> Exercise inputs:
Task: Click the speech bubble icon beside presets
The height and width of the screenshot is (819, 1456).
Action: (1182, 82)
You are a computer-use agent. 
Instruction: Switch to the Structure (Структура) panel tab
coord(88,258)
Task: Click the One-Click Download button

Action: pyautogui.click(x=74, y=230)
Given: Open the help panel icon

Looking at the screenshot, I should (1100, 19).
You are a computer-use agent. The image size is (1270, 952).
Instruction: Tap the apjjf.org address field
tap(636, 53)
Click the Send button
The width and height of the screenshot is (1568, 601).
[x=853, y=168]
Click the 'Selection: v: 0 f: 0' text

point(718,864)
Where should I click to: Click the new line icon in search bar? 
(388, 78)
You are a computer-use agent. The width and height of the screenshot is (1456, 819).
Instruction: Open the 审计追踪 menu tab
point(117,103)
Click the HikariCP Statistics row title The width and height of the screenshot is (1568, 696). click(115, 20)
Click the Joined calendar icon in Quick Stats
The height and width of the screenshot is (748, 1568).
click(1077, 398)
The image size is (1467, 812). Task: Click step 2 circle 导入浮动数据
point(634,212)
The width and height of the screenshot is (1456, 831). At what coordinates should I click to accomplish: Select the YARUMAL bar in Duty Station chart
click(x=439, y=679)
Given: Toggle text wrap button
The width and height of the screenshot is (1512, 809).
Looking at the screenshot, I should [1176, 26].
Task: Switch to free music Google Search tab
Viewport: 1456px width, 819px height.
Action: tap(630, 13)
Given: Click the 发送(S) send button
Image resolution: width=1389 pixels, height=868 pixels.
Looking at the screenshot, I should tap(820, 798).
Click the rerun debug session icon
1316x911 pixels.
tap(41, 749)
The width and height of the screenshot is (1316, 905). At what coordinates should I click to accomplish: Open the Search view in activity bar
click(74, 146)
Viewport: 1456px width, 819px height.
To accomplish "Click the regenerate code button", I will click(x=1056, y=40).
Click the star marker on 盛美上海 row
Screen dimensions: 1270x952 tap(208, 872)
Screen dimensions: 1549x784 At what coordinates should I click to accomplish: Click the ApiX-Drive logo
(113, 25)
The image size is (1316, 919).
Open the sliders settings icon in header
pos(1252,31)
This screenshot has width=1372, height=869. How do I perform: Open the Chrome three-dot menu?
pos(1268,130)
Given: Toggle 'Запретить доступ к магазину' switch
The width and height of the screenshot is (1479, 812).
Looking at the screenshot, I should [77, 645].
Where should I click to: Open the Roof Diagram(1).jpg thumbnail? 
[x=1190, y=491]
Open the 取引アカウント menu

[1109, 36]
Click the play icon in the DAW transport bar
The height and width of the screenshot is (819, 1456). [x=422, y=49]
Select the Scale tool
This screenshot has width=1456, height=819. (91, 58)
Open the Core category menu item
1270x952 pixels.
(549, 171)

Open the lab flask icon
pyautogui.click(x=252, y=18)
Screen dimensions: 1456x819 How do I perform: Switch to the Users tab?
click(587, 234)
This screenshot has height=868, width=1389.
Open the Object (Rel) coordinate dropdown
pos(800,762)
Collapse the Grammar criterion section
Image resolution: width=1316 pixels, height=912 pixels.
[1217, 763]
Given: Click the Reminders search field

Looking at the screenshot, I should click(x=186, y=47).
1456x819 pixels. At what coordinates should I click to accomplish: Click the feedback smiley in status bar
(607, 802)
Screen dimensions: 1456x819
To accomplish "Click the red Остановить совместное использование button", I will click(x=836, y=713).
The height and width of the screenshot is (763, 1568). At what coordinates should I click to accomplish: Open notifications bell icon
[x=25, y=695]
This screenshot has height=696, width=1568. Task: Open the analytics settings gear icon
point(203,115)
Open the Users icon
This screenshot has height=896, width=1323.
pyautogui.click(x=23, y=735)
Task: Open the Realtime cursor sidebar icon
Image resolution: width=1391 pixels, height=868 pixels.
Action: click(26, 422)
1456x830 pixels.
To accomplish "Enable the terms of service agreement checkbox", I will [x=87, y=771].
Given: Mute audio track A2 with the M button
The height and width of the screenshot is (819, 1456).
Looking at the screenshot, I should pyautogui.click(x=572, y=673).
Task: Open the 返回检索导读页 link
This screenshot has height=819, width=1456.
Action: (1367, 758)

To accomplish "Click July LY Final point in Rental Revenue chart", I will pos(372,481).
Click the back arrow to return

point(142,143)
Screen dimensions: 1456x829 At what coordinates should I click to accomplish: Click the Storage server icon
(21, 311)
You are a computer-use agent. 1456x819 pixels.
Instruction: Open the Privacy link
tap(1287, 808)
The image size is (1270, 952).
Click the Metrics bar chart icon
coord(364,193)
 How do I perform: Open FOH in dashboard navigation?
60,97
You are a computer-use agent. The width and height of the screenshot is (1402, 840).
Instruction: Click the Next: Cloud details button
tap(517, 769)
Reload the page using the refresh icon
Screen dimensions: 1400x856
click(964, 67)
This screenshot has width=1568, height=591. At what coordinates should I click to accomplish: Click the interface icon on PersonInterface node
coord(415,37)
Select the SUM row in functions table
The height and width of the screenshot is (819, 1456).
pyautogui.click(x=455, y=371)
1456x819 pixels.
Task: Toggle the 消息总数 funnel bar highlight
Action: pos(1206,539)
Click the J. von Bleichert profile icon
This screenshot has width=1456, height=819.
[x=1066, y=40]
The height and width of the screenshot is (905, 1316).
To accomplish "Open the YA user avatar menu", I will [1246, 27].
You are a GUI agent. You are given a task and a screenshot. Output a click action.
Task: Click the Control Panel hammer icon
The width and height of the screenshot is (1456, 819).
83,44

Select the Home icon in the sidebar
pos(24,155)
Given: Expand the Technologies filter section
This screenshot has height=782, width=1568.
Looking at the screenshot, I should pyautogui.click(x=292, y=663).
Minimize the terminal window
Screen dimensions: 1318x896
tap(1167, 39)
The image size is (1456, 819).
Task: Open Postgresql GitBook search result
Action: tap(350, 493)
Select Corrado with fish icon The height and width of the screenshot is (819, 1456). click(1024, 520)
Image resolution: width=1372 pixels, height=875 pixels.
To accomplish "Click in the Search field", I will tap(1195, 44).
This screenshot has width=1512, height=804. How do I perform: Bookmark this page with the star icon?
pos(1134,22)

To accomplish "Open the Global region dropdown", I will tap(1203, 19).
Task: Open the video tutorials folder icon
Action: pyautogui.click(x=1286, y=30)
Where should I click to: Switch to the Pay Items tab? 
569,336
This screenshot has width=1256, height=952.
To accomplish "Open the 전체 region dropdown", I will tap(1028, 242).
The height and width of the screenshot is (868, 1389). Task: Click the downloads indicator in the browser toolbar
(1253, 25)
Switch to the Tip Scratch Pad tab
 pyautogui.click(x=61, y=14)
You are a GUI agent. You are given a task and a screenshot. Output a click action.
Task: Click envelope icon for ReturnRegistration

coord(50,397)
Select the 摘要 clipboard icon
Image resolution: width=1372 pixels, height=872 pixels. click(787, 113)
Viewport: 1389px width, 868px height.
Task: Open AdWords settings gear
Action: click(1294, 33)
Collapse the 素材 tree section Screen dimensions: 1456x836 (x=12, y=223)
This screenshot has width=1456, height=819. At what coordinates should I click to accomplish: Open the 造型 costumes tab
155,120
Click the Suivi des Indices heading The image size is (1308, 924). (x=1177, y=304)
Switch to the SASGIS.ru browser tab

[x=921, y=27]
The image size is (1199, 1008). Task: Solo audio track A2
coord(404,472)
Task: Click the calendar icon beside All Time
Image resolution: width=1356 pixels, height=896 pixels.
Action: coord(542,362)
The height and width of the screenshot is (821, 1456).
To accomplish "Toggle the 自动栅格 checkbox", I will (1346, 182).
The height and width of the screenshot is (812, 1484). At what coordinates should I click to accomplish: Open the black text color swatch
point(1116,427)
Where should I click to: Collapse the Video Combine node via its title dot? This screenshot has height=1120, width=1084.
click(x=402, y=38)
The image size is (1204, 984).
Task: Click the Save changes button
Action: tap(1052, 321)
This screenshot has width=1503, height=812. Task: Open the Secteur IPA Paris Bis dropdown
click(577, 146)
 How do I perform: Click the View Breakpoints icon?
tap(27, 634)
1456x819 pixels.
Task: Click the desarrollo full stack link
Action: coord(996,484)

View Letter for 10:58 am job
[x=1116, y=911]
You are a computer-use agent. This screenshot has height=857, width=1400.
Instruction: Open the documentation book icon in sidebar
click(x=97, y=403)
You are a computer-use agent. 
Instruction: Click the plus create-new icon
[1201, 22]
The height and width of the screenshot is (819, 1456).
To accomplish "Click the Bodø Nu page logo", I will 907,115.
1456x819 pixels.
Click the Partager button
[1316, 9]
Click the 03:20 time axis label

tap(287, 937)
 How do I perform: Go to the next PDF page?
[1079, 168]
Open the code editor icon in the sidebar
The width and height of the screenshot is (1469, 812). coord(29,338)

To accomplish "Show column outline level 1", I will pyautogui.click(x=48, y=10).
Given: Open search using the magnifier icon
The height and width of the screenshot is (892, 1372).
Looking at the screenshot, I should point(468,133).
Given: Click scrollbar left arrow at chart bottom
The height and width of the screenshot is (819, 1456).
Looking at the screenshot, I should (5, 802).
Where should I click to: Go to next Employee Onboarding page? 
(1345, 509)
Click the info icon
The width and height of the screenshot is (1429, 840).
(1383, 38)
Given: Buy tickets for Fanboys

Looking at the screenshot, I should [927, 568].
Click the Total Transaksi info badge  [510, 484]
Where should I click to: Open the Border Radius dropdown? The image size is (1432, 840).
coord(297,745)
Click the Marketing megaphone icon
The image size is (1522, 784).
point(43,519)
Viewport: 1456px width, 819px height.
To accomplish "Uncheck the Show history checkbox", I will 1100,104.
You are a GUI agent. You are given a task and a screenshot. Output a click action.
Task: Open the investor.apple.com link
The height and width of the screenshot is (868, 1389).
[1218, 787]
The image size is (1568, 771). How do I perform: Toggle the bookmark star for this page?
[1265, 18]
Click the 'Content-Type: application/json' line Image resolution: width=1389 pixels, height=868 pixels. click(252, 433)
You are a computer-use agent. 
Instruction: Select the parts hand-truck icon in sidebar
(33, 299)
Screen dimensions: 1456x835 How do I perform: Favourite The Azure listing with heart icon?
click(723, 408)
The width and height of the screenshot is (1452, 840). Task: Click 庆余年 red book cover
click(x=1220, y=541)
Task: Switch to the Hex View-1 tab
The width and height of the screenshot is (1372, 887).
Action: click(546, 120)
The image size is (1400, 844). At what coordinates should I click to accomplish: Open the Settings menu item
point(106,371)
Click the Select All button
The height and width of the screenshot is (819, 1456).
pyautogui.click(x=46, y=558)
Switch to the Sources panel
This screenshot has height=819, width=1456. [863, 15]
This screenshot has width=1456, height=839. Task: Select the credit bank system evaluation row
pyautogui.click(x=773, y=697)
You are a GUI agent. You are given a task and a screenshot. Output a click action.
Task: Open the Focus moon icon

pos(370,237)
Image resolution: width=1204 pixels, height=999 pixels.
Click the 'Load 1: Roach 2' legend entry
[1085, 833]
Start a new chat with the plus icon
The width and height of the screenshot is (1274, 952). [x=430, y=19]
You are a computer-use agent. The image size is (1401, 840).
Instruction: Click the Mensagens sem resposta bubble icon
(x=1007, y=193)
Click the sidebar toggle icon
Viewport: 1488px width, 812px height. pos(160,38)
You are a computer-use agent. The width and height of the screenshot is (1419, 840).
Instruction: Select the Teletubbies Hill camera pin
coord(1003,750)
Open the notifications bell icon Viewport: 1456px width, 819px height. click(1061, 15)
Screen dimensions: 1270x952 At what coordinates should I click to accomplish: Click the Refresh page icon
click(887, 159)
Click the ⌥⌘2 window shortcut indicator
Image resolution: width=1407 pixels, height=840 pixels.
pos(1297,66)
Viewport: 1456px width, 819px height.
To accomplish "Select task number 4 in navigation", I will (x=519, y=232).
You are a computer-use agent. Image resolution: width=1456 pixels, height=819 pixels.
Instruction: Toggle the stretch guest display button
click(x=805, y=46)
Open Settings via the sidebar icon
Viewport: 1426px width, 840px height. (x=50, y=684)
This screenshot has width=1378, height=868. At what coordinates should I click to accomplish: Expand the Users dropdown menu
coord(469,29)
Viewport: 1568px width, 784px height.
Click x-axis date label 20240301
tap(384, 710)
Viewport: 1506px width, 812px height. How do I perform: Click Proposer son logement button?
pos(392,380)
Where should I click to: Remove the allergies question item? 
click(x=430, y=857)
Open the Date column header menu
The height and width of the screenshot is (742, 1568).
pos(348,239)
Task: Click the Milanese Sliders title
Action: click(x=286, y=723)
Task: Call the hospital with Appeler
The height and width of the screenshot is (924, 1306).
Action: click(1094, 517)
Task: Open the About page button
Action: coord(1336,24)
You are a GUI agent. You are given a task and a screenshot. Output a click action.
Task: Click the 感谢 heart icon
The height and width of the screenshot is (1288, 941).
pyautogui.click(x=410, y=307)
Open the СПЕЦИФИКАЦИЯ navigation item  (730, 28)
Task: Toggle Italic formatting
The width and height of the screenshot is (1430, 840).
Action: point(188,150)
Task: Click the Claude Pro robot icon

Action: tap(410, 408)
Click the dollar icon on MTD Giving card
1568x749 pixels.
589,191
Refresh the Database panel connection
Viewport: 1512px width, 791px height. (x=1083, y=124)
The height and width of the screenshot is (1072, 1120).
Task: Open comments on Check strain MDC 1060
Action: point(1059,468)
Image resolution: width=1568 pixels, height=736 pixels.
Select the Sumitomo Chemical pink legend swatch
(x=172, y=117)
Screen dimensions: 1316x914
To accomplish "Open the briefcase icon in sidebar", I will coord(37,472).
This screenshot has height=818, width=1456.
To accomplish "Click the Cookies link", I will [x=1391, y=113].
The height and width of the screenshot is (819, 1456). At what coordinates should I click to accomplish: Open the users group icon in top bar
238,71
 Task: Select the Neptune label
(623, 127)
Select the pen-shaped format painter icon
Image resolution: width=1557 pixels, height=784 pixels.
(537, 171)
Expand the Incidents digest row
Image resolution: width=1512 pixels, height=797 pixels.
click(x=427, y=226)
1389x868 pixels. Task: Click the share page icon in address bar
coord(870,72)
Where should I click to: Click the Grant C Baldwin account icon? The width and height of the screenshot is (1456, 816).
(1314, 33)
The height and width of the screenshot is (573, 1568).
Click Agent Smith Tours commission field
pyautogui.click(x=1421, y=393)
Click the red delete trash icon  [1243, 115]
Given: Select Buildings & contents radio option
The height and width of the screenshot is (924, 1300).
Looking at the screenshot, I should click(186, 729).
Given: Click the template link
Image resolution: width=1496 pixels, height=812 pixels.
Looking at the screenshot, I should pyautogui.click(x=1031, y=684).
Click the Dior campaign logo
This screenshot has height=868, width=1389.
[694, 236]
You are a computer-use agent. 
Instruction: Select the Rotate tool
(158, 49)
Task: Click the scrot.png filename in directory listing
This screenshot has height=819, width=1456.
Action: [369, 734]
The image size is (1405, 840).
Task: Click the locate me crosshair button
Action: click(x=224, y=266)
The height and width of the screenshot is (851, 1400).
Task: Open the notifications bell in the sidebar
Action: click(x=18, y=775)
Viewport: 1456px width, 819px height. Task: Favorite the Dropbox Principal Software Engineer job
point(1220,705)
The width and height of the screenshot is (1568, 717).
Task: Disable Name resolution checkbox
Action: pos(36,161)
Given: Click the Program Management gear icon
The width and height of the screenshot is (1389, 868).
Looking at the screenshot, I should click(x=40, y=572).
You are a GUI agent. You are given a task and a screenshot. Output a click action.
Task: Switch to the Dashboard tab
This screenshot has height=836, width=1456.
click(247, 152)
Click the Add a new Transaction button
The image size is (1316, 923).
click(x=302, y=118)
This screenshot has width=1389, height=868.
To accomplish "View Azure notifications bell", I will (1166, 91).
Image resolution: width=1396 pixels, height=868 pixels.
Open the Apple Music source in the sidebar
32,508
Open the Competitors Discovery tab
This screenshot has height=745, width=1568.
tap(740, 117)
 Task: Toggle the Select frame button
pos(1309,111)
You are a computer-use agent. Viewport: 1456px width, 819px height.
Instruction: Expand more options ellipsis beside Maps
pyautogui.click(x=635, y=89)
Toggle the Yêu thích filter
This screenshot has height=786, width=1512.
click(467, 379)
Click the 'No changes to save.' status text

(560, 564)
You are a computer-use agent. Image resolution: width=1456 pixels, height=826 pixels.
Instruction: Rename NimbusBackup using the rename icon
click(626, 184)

> Work required: Search the records for the string "calendar" and return every line in which it occurs.

> Answer to the problem:
Click the Joined calendar icon in Quick Stats
Task: Click the calendar icon beside All Time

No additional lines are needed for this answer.